Perguntas enviadas à Márcia Rosário no último dia 16, e que ela se recusou a responder:
1 – Qual nome da empresa que atua terceirizando o sistema de reboques no município? Desde quando ela atua e como foi o processo de licitação (peço
uma cópia da publicidade dada à abertura do processo licitatório).
2 – Durante a reunião do comitê de segurança na Câmara Municipal de Magé, no dia 26 de fevereiro (portanto antes da empresa começar a atuar), o secretário Sérgio Venâncio informou que o município estava arrecadando em média trinta mil reais por mês com multas de trânsito. Quais os números
atualizados a partir da efetivação da empresa, e o que comprova a aplicação de parte desses valores em forma de benefícios ao município?
3 – Qual documentação comprova que o município de Magé está credenciado ao Sistema Nacional de Trânsito para que esteja apto a emitir multas?
4 – Existem Portarias do município que deleguem poderes aos agentes de trânsito para estes poderem aplicar os autos de infração? Em caso positivo, é
possível ver as publicações?
5 – Qual dispositivo (decreto?) regulariza o funcionamento do depósito municipal?
6 – Porque é comum ver Policiais Militares chegando ao depósito conduzindo veículos, uma vez que o depósito é somente municipal e a maneira correta do veículo chegar é em cima dos reboques e não conduzido por terceiros? Já houve casos de os próprios proprietários dos veículos acompanharem situações como essa, aparentemente irregular.
7 – Qual procedimento as pessoas devem ter para recorrer das multas, caso sintam-se injustiçadas?

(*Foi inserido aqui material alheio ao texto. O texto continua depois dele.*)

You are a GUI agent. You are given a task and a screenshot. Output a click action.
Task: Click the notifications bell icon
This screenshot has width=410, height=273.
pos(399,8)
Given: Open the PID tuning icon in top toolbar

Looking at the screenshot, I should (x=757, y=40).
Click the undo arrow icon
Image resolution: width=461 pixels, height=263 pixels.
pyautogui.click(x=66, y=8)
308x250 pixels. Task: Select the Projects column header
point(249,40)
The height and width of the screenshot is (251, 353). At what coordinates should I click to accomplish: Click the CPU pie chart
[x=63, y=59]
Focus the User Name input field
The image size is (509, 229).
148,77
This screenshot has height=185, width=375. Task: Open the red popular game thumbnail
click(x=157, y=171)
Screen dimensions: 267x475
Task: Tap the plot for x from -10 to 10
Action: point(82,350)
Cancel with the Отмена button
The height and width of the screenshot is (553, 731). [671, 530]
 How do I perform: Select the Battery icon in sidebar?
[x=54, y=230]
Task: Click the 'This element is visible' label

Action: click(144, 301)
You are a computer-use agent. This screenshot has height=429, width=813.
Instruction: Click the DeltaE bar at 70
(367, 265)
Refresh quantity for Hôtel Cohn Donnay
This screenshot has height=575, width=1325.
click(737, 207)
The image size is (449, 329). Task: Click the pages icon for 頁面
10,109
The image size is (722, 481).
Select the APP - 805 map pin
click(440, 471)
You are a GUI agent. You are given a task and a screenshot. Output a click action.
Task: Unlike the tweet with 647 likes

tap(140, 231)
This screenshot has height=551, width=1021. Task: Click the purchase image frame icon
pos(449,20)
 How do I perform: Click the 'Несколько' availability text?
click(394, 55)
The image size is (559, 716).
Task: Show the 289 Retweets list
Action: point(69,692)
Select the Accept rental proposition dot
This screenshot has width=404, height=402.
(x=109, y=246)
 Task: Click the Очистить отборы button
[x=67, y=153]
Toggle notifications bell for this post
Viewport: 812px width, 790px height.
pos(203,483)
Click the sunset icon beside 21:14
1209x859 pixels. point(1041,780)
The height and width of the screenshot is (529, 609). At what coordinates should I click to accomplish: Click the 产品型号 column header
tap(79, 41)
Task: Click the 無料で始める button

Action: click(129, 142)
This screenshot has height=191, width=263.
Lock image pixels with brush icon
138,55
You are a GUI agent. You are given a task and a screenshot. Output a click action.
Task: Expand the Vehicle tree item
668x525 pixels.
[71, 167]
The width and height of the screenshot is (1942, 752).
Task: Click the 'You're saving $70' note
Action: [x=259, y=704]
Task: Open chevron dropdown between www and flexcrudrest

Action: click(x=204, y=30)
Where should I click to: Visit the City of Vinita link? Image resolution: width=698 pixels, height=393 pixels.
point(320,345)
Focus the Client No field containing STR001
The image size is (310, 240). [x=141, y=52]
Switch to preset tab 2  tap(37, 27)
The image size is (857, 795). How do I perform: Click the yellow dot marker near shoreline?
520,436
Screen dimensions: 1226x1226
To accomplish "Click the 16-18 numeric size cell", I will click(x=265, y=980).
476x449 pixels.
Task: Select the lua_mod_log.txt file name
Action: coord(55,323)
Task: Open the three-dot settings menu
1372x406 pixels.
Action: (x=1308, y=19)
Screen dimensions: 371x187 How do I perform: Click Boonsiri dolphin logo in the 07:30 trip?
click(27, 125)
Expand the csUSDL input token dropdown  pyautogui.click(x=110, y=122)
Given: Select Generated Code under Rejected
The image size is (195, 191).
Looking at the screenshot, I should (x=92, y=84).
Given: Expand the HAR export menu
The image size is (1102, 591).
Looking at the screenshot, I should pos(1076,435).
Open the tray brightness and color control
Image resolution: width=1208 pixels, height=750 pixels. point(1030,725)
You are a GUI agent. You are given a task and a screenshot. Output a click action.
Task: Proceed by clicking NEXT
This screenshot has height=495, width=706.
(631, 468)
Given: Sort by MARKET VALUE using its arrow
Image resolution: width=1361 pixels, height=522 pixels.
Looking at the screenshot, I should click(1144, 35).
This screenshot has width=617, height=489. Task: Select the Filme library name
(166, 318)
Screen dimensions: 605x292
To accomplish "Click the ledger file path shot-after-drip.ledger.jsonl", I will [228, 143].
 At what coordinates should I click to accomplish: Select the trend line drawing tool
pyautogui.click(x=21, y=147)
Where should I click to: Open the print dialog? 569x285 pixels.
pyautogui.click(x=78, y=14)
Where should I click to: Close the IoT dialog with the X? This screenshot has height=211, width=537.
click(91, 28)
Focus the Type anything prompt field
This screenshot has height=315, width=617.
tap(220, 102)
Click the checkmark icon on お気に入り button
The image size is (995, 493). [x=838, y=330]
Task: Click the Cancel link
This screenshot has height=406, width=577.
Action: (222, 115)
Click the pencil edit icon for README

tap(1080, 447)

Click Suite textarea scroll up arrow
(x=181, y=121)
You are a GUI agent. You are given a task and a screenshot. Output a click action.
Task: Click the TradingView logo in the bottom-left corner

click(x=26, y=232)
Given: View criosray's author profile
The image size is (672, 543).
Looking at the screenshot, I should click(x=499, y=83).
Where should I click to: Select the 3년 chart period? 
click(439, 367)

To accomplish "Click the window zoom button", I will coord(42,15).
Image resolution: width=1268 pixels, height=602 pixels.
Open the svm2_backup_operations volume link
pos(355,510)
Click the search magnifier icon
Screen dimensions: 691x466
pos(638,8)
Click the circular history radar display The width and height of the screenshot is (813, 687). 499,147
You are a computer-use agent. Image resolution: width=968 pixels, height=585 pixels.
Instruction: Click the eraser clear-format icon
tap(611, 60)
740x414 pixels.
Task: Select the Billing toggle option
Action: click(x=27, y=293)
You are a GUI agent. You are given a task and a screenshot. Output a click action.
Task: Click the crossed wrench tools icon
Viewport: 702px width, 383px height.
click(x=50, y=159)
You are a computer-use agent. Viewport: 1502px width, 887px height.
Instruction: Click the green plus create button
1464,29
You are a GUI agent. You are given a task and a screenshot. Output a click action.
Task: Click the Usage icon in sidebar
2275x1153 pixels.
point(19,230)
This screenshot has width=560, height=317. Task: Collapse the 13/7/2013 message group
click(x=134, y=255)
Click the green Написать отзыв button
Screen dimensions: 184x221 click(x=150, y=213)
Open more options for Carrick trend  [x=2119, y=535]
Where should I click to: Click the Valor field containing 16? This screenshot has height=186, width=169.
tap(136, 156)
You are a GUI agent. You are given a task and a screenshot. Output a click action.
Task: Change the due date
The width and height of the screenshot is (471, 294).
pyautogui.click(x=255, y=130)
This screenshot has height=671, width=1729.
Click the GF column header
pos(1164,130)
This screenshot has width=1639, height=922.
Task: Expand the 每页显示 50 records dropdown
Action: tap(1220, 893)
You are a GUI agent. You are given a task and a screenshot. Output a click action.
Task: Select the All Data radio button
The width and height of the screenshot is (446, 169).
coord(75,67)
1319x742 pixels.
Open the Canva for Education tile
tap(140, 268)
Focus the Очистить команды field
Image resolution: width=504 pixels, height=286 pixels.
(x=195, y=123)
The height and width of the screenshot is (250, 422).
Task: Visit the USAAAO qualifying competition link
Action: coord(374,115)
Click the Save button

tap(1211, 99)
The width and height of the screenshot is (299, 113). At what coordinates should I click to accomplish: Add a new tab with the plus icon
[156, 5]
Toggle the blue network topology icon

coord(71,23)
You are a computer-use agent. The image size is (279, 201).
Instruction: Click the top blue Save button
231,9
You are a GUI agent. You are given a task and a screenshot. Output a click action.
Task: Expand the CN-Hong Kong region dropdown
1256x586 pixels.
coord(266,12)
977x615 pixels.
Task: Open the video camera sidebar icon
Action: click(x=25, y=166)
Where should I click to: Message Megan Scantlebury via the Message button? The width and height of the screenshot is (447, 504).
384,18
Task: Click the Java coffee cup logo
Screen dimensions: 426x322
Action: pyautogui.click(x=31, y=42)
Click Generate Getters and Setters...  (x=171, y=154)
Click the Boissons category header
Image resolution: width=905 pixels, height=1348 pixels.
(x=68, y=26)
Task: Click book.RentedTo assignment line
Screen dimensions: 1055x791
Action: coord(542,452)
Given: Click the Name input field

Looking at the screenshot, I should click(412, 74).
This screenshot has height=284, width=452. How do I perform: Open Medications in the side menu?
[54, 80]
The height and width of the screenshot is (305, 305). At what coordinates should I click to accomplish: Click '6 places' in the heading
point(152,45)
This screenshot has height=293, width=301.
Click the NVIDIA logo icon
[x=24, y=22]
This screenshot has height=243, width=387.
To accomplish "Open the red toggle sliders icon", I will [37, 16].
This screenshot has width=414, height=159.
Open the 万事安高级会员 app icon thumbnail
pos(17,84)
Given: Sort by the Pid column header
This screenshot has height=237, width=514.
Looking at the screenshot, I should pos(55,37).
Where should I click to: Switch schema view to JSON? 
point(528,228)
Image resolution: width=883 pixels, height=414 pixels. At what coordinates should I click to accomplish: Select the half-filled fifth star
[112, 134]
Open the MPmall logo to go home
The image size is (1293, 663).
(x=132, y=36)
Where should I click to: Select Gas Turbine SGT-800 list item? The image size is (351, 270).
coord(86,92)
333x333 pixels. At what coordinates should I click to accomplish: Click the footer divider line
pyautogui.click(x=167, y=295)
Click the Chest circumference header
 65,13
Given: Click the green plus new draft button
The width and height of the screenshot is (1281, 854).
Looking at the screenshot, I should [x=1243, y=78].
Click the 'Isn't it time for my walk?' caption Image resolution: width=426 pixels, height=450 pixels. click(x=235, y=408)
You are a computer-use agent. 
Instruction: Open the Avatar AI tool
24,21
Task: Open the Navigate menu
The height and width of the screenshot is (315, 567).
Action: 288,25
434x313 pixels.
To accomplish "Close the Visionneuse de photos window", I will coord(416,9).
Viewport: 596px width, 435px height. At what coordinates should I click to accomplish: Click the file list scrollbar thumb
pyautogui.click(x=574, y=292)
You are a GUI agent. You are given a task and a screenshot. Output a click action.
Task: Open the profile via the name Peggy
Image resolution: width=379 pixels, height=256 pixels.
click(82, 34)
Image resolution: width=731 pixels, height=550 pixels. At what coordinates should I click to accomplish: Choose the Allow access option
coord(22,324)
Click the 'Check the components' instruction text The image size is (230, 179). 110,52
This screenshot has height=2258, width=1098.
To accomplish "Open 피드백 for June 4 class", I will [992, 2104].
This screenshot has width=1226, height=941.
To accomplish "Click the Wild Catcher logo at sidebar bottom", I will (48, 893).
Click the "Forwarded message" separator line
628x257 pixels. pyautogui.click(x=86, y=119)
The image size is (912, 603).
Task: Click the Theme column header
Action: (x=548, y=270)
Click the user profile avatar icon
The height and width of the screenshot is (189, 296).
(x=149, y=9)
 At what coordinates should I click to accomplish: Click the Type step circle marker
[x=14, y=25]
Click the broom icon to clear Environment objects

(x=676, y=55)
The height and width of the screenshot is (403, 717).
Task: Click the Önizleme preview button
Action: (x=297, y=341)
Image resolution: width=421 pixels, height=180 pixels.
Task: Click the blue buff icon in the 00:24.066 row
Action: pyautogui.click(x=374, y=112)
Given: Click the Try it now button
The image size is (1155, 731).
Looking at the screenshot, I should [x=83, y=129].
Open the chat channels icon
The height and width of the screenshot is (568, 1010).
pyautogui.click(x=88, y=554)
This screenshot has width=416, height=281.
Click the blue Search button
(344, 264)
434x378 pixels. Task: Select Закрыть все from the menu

8 – Existem casos em que o município vem confundindo remoção com apreensão? Por exemplo, nos finais de semana os funcionários do pátio têm se recusado a liberar os veículos, alegando que a Prefeitura não está funcionando.
9 – Há casos em que a Polícia Militar atua no reforço às operações? Se sim, é possível o acesso às cópias dos ofícios enviados ao 34º BPM requisitando tal apoio?
10 – Como se dá a negociação com a oficina Gláucio Car, para reparos nos freios de mão danificados durante a operação? Porque ela foi escolhida para tal fim e porque o proprietário se recusa a dar notas fiscais dos serviços prestados?
11 – O município concorda que algumas questões legais foram esquecidas, na hora de colocar a operação em prática? Por exemplo, há uma lei do Código de Trânsito Brasileiro que versa sobre a obrigatoriedade de os municípios manterem Estacionamentos Rotativos.

12 – Segundo uma promotora do Ministério Público, um Procedimento Preparatório já foi instaurado para averiguar as questões relativas a operação reboque. O município já foi notificado? Qual é a opinião do Secretário quanto a isso?